*EXERCISE AIM*
Each line of the data should be transcribed exactly as given.

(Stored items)

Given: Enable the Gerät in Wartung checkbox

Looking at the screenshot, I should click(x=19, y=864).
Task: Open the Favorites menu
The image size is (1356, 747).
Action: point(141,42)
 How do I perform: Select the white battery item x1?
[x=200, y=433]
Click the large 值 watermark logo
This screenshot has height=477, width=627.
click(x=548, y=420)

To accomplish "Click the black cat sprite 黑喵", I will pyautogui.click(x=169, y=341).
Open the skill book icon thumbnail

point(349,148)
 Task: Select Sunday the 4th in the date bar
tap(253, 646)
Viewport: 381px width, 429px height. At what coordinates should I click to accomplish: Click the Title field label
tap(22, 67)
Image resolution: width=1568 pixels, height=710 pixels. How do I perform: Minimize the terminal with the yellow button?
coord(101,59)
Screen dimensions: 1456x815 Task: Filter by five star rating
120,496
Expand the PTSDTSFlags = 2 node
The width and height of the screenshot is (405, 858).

*FINAL ANSWER*
Given: Enable the Gerät in Wartung checkbox

Looking at the screenshot, I should click(x=19, y=864).
Task: Open the Favorites menu
The image size is (1356, 747).
Action: point(141,42)
 How do I perform: Select the white battery item x1?
[x=200, y=433]
Click the large 值 watermark logo
This screenshot has height=477, width=627.
click(x=548, y=420)

To accomplish "Click the black cat sprite 黑喵", I will pyautogui.click(x=169, y=341).
Open the skill book icon thumbnail

point(349,148)
 Task: Select Sunday the 4th in the date bar
tap(253, 646)
Viewport: 381px width, 429px height. At what coordinates should I click to accomplish: Click the Title field label
tap(22, 67)
Image resolution: width=1568 pixels, height=710 pixels. How do I perform: Minimize the terminal with the yellow button?
coord(101,59)
Screen dimensions: 1456x815 Task: Filter by five star rating
120,496
Expand the PTSDTSFlags = 2 node
The width and height of the screenshot is (405, 858).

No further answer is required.